Tarefa
Responda às perguntas seguintes com base no excerto para leitura abaixo.
(a) O que entregou ao narrador o homem com os dedos dos pés interligados?
(b) Segundo o paciente, a que se deve o facto de já não mancar?
(c) Qual é o nome do novo mestre?

Excerto para leitura
Quando Antoine Rouge desapareceu, pouco depois de ter contraído a doença que leva o seu
nome, acreditávamos que tinha preferido morrer só, num exílio apenas em parte desejado
pelo próprio. Ainda assim, numa ocasião, ele observou que a doença de Ruge não podia ser
fatal para Rouge, ainda que já tivesse matado centenas de milhares de mulheres. E… é verdade
que a sua morte foi confirmada somente por certas autoridades que há muito desejavam a sua
morte. No entanto, eu e Rouge, enquanto meu mentor, éramos muito naturalmente próximos,
e eu sinto como certo que ele já não existe.

Tenho estudado o cartão estereoscópico que me foi entregue pelo homem com os dedos dos
pés interligados. Ainda que os seus modos fossem brutais, o cartão que me deu era
simultaneamente convidativo e peculiarmente lisonjeiro. No entanto, provavelmente foi por
causa das imagens de natureza sexual perversa presentes no cartão, tão reminiscentes
daquelas que estranhamente ganharam popularidade na Casa da Pele, que me decidi a não
contactar estes discretos colegas, como se descreviam a si mesmos. No entanto, temo que se
permanecer aqui por muito mais tempo, o meu arduamente conquistado equilíbrio possa
transformar-se numa estase mórbida.

O meu paciente, anteriormente difícil, agora recebe-me de braços abertos. Já não manca, e
defende que é um resultado da minha abortada tentativa de terapia oceânica. Considera que
chegou a um acordo com os seus dedos do pé mutantes. Ele dizia algo, elaboradamente
filosófico, acerca de criaturas marinhas, o ar e a água, mas os seus idiomas são extremamente
obscuros.

Como tinha previsto, fui convidado a juntar-me a uma reunião de conspiradores. Por
enquanto, os seus propósitos são-me indiscerníveis, tal como os propósitos de tantos outros.
No entanto, é bastante claro que são pedófilos heterossexuais, um grupo especificamente
ilegalizado, embora ainda assim cada vez mais ubíquo.

Agora somos todos discípulos de um novo mestre, parece. Chama-se Tiomkin. Ele descreve
estas esferas provocantes como o seu aquário, e ordena-me que me comprometa
psiquicamente com qualquer aquário pelo qual sinta empatia. Não posso negar a minha
atração por algumas destas perversas imagens multidimensionais.

Tiomkin sugere que é necessário que evolua uma nova sexualidade para uma nova espécie de
Homem, uma bioquímica genética emergente para uma forma de vida extrema e
inovadoramente reprodutiva. Ele menciona Antoine Rouge. Mas aparentemente não consigo
ver qualquer ligação.

Dados para análise
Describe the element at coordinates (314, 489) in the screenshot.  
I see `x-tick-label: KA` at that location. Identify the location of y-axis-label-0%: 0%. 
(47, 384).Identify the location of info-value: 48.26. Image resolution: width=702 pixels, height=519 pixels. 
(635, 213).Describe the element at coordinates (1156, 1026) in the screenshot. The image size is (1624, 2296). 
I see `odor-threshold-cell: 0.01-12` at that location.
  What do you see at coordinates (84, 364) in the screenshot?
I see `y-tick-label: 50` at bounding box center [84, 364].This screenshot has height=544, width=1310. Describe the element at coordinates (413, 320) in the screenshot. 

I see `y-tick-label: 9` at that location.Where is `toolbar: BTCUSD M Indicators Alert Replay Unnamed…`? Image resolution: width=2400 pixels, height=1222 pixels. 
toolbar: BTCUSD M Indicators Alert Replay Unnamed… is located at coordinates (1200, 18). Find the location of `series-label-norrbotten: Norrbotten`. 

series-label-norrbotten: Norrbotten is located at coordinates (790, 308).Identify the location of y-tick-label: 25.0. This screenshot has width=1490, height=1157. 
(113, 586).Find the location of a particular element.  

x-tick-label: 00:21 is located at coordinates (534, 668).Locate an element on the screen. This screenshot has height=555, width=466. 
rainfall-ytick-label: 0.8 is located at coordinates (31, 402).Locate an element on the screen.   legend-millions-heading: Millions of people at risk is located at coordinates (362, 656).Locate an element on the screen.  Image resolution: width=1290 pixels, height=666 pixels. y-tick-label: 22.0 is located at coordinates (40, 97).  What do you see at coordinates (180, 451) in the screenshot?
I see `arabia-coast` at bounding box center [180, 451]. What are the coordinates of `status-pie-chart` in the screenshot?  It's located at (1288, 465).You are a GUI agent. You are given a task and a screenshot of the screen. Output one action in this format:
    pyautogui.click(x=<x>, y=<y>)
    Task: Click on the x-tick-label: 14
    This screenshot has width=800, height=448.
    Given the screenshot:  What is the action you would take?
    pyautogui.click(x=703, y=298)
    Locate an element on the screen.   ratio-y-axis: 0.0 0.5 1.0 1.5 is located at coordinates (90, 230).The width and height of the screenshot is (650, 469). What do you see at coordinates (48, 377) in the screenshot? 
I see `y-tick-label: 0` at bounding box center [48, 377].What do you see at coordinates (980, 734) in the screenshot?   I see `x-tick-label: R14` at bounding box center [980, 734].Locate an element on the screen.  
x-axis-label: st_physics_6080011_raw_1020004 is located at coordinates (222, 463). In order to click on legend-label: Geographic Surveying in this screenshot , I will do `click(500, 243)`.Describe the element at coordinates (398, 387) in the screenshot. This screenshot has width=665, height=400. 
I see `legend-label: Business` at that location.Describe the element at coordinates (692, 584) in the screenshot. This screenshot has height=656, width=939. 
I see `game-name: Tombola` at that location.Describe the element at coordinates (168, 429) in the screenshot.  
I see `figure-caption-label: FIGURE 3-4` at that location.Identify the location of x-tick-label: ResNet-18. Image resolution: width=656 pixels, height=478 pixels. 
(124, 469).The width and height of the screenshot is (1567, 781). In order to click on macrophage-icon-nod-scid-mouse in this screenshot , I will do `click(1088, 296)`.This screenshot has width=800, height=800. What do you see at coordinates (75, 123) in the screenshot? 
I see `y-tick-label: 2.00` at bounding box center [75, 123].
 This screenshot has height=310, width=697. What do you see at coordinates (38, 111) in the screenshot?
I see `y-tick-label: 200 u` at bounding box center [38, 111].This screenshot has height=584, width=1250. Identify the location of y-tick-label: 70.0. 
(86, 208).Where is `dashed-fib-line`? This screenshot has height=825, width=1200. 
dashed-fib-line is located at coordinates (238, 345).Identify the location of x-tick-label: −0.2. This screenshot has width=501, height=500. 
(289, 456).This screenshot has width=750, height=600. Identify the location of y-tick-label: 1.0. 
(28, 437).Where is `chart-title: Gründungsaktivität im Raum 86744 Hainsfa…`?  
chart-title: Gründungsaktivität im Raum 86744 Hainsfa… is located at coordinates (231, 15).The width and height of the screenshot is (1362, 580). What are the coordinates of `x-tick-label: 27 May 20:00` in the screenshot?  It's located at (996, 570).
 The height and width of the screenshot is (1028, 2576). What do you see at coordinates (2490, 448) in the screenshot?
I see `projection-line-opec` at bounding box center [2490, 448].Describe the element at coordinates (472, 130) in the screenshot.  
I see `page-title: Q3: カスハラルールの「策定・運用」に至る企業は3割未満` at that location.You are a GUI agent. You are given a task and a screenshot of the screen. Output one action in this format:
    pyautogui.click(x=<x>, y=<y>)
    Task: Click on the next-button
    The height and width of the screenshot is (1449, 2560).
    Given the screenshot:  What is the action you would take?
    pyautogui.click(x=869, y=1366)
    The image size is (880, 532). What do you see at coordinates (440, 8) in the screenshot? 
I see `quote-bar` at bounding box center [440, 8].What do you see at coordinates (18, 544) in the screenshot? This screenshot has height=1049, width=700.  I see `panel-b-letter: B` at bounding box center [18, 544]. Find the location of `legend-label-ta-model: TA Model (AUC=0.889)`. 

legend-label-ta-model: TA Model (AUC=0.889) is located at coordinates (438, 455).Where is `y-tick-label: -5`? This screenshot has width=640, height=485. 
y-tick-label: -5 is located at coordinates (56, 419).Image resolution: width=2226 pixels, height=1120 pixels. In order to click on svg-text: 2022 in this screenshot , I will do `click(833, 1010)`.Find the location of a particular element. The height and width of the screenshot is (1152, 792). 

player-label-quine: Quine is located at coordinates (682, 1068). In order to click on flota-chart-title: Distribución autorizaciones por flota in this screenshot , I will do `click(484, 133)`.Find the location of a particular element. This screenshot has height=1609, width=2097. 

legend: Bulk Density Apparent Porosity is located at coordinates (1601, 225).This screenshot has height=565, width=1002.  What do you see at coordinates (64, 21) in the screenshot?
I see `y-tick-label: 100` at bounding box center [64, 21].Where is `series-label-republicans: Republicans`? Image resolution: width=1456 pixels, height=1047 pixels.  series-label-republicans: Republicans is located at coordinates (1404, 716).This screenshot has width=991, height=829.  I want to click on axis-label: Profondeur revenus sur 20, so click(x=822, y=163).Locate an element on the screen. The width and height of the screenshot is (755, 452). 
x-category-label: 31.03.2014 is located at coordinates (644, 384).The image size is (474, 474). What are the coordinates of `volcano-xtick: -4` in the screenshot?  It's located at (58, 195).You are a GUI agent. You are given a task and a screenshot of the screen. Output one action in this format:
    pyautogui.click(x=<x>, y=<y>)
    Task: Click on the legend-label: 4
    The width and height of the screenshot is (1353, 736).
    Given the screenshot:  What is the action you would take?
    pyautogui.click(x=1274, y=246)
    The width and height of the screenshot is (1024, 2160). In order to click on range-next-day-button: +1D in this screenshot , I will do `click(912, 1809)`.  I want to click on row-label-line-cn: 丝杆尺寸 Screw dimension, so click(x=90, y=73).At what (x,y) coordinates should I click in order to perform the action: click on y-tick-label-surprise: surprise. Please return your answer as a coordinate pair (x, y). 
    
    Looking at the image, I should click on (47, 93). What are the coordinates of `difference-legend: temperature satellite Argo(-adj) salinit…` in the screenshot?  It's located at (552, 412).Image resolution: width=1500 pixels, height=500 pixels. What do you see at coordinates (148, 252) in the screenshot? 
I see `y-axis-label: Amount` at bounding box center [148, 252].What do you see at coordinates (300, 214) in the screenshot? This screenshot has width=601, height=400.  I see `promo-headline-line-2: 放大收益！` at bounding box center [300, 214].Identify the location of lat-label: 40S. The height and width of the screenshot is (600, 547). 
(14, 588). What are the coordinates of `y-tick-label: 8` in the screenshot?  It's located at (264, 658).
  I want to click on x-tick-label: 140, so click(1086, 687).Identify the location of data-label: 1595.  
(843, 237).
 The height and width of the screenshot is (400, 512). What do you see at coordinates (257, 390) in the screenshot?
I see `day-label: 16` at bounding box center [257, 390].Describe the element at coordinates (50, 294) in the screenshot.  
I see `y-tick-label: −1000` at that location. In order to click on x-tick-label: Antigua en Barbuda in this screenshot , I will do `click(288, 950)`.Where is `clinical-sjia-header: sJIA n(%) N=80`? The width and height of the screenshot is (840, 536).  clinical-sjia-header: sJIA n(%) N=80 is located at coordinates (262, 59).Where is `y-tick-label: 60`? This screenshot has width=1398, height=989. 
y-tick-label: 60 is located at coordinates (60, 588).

Resolução
(a) Um cartão estereoscópico.
(b) À tentativa abortada de terapia oceânica feita pelo narrador.
(c) Tiomkin.